## [Materials provided]
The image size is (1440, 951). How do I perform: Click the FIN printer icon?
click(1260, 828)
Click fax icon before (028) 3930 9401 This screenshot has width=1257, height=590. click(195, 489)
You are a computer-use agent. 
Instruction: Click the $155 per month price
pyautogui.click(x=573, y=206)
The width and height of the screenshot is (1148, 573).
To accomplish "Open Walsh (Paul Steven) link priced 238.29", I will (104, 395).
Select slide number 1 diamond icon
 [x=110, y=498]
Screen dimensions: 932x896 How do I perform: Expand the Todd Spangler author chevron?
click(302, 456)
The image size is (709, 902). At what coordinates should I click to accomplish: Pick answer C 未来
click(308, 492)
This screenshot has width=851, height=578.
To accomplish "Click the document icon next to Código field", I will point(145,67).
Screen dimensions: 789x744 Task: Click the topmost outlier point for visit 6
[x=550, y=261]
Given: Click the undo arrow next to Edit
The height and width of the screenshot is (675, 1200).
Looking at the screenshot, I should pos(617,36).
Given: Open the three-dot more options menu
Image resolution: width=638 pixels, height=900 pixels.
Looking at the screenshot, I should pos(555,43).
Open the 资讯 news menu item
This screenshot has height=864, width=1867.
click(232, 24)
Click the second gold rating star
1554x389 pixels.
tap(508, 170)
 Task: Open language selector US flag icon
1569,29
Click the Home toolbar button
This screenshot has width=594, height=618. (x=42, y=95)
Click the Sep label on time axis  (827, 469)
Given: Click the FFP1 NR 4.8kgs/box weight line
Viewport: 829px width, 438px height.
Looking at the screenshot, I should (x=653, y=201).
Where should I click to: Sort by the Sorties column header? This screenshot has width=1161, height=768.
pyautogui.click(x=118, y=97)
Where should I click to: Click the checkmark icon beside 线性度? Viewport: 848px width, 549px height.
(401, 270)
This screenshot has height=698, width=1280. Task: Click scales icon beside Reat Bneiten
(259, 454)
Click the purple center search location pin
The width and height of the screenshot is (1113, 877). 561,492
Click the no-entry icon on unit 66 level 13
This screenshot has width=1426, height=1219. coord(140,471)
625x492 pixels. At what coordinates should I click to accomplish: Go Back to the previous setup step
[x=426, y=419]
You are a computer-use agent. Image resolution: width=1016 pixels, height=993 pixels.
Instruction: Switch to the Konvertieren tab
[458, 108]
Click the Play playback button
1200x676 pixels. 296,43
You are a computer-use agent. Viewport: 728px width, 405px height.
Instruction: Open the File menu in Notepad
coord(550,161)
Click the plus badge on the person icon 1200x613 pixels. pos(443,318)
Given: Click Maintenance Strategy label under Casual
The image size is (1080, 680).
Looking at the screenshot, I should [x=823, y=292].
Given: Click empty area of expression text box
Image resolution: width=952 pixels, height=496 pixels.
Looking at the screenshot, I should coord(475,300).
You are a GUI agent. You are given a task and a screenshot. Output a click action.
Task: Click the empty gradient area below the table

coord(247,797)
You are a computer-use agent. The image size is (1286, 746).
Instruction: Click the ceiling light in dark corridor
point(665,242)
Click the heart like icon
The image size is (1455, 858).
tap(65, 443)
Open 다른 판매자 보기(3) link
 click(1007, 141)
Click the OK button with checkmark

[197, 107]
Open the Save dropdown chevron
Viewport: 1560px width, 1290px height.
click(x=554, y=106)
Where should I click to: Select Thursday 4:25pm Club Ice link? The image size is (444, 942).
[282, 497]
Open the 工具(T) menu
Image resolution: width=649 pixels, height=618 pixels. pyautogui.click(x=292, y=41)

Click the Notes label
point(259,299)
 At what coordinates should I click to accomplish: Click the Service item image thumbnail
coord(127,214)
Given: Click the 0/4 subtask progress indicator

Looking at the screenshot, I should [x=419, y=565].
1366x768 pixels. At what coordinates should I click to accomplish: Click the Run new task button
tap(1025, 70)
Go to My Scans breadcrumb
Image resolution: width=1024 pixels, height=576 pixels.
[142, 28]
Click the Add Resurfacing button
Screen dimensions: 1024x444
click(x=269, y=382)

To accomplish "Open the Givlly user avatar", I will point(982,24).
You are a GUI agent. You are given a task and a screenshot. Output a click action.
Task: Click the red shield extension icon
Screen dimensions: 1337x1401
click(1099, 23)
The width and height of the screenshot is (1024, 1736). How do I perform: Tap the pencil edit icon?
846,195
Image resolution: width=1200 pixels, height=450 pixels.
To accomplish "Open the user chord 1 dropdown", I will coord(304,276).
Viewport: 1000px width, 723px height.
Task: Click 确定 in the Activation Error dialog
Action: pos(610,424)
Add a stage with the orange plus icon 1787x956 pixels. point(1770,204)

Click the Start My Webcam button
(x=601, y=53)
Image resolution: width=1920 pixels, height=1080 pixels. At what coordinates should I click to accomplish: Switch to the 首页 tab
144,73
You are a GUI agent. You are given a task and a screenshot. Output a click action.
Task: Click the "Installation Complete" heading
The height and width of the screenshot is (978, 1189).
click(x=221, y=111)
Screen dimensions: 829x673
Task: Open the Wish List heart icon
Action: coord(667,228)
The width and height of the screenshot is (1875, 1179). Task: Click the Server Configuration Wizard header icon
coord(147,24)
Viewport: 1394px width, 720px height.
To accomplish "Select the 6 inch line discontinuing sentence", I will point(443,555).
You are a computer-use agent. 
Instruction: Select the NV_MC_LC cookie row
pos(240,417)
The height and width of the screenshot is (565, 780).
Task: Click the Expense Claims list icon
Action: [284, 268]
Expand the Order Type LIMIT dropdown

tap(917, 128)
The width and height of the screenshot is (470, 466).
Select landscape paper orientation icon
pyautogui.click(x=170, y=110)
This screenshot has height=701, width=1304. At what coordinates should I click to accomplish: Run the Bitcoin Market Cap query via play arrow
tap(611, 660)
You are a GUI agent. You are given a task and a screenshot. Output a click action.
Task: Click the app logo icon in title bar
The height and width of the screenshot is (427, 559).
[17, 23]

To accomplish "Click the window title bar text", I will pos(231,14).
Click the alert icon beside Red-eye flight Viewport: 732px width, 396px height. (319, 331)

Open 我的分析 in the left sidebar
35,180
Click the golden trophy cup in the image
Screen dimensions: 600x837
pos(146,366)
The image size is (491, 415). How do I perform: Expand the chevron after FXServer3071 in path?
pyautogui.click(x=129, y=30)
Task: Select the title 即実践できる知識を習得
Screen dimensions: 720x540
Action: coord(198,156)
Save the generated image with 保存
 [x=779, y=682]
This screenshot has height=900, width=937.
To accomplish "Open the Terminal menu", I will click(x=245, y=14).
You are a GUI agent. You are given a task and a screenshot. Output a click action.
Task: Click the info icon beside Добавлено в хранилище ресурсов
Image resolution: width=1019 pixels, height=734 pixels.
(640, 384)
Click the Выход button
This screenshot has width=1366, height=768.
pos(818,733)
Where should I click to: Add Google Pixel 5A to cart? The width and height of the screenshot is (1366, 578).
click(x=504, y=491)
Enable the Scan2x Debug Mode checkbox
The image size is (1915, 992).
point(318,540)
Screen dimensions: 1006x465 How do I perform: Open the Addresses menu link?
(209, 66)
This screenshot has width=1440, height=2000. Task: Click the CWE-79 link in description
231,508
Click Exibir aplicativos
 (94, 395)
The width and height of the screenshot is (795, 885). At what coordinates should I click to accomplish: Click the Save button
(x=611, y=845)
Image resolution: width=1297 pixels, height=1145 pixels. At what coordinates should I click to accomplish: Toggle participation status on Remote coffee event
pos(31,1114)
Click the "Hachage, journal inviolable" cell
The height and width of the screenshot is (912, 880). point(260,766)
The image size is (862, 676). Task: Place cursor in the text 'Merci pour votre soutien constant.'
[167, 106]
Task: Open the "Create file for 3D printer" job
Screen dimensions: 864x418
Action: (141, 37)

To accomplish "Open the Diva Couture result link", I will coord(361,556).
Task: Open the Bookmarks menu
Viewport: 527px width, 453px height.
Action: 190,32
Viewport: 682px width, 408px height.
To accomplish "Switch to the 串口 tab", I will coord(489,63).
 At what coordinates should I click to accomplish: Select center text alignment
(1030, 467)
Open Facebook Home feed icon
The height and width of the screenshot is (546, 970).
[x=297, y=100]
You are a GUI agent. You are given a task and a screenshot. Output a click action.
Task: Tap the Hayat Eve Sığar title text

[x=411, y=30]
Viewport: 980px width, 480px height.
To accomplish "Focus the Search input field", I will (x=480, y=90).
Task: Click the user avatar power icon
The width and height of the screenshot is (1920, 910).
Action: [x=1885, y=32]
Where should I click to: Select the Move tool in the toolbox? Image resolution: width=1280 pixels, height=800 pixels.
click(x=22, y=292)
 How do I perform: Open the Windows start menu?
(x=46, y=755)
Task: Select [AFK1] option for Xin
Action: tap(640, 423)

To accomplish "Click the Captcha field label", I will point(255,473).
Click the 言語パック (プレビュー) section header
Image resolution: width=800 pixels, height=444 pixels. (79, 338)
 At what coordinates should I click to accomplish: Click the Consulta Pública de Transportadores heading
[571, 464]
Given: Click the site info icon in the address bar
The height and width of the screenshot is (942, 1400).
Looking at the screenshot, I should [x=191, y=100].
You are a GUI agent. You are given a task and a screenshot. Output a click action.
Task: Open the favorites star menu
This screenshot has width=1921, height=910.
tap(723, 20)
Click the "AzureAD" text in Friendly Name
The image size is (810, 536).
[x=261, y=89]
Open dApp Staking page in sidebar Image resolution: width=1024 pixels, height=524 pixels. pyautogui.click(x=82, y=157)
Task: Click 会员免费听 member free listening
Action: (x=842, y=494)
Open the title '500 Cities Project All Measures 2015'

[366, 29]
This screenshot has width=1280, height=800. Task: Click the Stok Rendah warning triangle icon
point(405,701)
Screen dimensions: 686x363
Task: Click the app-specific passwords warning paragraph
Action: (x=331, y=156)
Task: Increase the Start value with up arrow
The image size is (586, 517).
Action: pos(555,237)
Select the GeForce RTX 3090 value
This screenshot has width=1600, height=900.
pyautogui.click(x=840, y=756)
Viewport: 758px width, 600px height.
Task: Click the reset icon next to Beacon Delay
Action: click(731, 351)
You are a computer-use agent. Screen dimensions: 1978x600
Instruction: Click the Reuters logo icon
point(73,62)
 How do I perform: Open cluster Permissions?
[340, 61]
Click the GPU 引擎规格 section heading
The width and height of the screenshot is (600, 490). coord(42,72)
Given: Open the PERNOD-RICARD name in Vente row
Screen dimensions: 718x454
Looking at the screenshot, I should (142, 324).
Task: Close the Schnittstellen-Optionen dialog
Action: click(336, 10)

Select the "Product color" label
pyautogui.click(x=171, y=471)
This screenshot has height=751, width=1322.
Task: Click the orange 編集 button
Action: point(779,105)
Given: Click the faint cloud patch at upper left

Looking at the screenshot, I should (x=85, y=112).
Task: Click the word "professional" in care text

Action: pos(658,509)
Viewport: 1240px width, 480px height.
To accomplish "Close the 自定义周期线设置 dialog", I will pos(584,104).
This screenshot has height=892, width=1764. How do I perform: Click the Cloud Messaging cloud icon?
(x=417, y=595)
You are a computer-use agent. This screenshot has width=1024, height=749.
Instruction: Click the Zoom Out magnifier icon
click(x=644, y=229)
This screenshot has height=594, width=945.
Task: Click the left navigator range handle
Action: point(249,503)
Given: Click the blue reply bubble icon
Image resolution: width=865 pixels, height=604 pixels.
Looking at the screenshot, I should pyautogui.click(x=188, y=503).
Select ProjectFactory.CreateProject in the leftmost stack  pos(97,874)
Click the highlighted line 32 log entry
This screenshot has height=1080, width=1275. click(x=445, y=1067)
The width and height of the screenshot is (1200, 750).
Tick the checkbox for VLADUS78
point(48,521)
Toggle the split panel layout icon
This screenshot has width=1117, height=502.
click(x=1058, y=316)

## [Work instructions]
Within the listing above, the range opens at the line with "Click the 言語パック (プレビュー) section header" and closes at the line with "Given: Open the PERNOD-RICARD". Reproduce exactly the lines of that range, including both ends.

## [Task output]
Click the 言語パック (プレビュー) section header
Image resolution: width=800 pixels, height=444 pixels. (79, 338)
 At what coordinates should I click to accomplish: Click the Consulta Pública de Transportadores heading
[571, 464]
Given: Click the site info icon in the address bar
The height and width of the screenshot is (942, 1400).
Looking at the screenshot, I should [x=191, y=100].
You are a GUI agent. You are given a task and a screenshot. Output a click action.
Task: Open the favorites star menu
This screenshot has width=1921, height=910.
tap(723, 20)
Click the "AzureAD" text in Friendly Name
The image size is (810, 536).
[x=261, y=89]
Open dApp Staking page in sidebar Image resolution: width=1024 pixels, height=524 pixels. pyautogui.click(x=82, y=157)
Task: Click 会员免费听 member free listening
Action: (x=842, y=494)
Open the title '500 Cities Project All Measures 2015'

[366, 29]
This screenshot has width=1280, height=800. Task: Click the Stok Rendah warning triangle icon
point(405,701)
Screen dimensions: 686x363
Task: Click the app-specific passwords warning paragraph
Action: (x=331, y=156)
Task: Increase the Start value with up arrow
The image size is (586, 517).
Action: pos(555,237)
Select the GeForce RTX 3090 value
This screenshot has width=1600, height=900.
pyautogui.click(x=840, y=756)
Viewport: 758px width, 600px height.
Task: Click the reset icon next to Beacon Delay
Action: click(731, 351)
You are a computer-use agent. Screen dimensions: 1978x600
Instruction: Click the Reuters logo icon
point(73,62)
 How do I perform: Open cluster Permissions?
[340, 61]
Click the GPU 引擎规格 section heading
The width and height of the screenshot is (600, 490). coord(42,72)
Given: Open the PERNOD-RICARD name in Vente row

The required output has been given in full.